Recently, we noticed that our Chocolate Mint Chip Zoanthid Coral had seemed agitated and had been closed more often than open over the past few days. We have found that when the aquarium lights go out for the night is the best time look for any pests in the tank. Using flashlights, we noticed little “bugs” crawling on the coral. We decided to remove the coral and perform a coral dip to get a closer look at these “bugs”.
Corals can be dipped in solutions to help remove algae as well as any bad creatures that are hitch-hiking onto the coral, such as a Xenia eating worm we once found on our Pulsing Xenia. From reading forums, some aquarists always dip after purchasing a new coral before placing in their display tank, and some dip only when there is a problem with the coral. There are many types of dips ranging from home-made solutions to specific manufactured products. There are lots of opinions about both, but what everyone can agree on is that you need to be careful because corals can be damaged from dips if exposed for too long.

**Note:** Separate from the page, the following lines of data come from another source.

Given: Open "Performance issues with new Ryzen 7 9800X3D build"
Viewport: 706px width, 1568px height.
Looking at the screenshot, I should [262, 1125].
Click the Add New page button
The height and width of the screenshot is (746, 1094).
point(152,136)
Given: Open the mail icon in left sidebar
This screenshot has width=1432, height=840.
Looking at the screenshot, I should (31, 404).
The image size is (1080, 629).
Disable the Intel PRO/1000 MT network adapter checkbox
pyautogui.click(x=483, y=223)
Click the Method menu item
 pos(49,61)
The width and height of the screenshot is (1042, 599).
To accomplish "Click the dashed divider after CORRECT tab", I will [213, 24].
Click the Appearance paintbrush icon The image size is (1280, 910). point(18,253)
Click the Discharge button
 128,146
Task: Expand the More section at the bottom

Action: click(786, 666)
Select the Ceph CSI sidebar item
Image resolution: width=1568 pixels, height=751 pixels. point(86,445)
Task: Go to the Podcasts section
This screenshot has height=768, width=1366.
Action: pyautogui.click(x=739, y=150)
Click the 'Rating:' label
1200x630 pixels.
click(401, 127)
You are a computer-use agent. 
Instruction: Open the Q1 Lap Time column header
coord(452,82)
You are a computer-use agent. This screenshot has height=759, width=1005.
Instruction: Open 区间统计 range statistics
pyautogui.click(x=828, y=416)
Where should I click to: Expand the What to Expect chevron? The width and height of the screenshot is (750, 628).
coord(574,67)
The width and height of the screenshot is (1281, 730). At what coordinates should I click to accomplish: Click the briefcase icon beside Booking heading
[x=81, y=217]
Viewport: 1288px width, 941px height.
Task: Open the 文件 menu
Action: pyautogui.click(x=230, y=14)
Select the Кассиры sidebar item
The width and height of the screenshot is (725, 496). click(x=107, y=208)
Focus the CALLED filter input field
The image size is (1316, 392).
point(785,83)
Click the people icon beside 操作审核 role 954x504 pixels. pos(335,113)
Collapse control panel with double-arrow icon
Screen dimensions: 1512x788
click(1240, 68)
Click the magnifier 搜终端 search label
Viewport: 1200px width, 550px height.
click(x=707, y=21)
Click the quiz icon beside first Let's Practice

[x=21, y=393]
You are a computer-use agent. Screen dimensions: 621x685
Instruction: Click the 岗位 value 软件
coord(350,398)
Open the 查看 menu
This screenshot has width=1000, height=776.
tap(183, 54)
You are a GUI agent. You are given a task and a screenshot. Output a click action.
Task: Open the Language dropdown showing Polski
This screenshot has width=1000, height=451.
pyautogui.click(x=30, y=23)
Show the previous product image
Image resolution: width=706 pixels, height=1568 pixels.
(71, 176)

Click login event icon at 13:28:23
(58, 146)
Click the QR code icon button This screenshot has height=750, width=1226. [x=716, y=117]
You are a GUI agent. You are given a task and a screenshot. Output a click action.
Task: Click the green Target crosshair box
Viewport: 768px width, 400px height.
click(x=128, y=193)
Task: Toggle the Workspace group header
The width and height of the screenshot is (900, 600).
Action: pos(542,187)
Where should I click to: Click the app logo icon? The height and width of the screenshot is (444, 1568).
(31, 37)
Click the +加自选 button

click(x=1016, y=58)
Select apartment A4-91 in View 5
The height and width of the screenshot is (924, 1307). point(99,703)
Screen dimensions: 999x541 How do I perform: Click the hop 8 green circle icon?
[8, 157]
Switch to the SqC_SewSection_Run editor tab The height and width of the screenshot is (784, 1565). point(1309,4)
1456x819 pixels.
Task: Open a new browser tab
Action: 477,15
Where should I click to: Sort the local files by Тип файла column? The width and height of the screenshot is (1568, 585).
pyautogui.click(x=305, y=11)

We did some reading about dips for this type of coral, (I should note it is not recommended for all types of coral so make sure you do your research) and found that some aquarists use a 4:1 mix of RO/DI water to hydrogen peroxide to help remove nuisance algae. This is perfect if you need a dip right away as hydrogen peroxide can be found in almost everyone’s medicine cabinet. A 3-5 minute duration seemed to be what most people use, so we decided to give it a try.
As the coral was sitting in the dip, a few tiny “bugs” came crawling off the coral. The hydrogen peroxide didn’t kill them right away as I would have suspected. They were crawling all over the container. We used our microscope to capture some photos on this little guy to help us determine what he was.
We believe he is a Sand Skater, a type of Crustacean that runs around eating organic matter from the sand. We were glad to know he wasn’t another pest, but rather a good thing to have in your aquarium.
We also captured a video of him moving his legs around. Not the best video, but interesting to see how his anatomy works. Click the link below.
This is another fun aspect of keeping a marine aquarium. Things like this pop up regularly. We have learned to not freak out and to just take it in stride as the whole process is a learning experience.